Book Review: Berlin by Bea Setton

After leaving her previous job in less that ideal circumstances, and thanks to the support of her endlessly beneficent parents, Daphne decides – more or less on a whim – to move to Berlin from London and start learning German. Although she’s adept at the language, she’s unsettled right at the start of her new life when the flat she’s renting mysteriously has its window shattered. Between language lessons and lacklustre attempts at job-hunting, similar sinister mysteries mount up. Is someone after Daphne?

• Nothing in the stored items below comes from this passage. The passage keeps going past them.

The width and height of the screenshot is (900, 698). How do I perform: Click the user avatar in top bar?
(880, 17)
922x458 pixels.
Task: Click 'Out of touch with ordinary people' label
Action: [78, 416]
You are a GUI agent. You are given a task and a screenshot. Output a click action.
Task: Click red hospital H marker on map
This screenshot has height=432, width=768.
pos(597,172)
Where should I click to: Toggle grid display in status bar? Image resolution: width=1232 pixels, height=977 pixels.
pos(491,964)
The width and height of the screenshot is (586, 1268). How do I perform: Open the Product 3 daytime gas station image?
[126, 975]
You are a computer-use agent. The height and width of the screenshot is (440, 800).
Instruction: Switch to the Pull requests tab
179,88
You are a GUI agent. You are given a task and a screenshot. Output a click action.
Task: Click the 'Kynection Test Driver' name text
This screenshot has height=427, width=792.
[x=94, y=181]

It would be ever so easy to take against our protagonist here – and lack of self-awareness not being one of her many faults, she’d be the first one to admit it. Enviably privileged, she’s able to spend her days wandering round the German capital city with only vague notions towards finding gainful employment. She’s a compulsive liar, and endlessly judgemental, despite a whole raft of her own eccentricities and insecurities. Tilt things just a little and she could easily be the creation of a tabloid columnist desperate to paint younger millennials/Generation Z as immoral, lazy and entitled.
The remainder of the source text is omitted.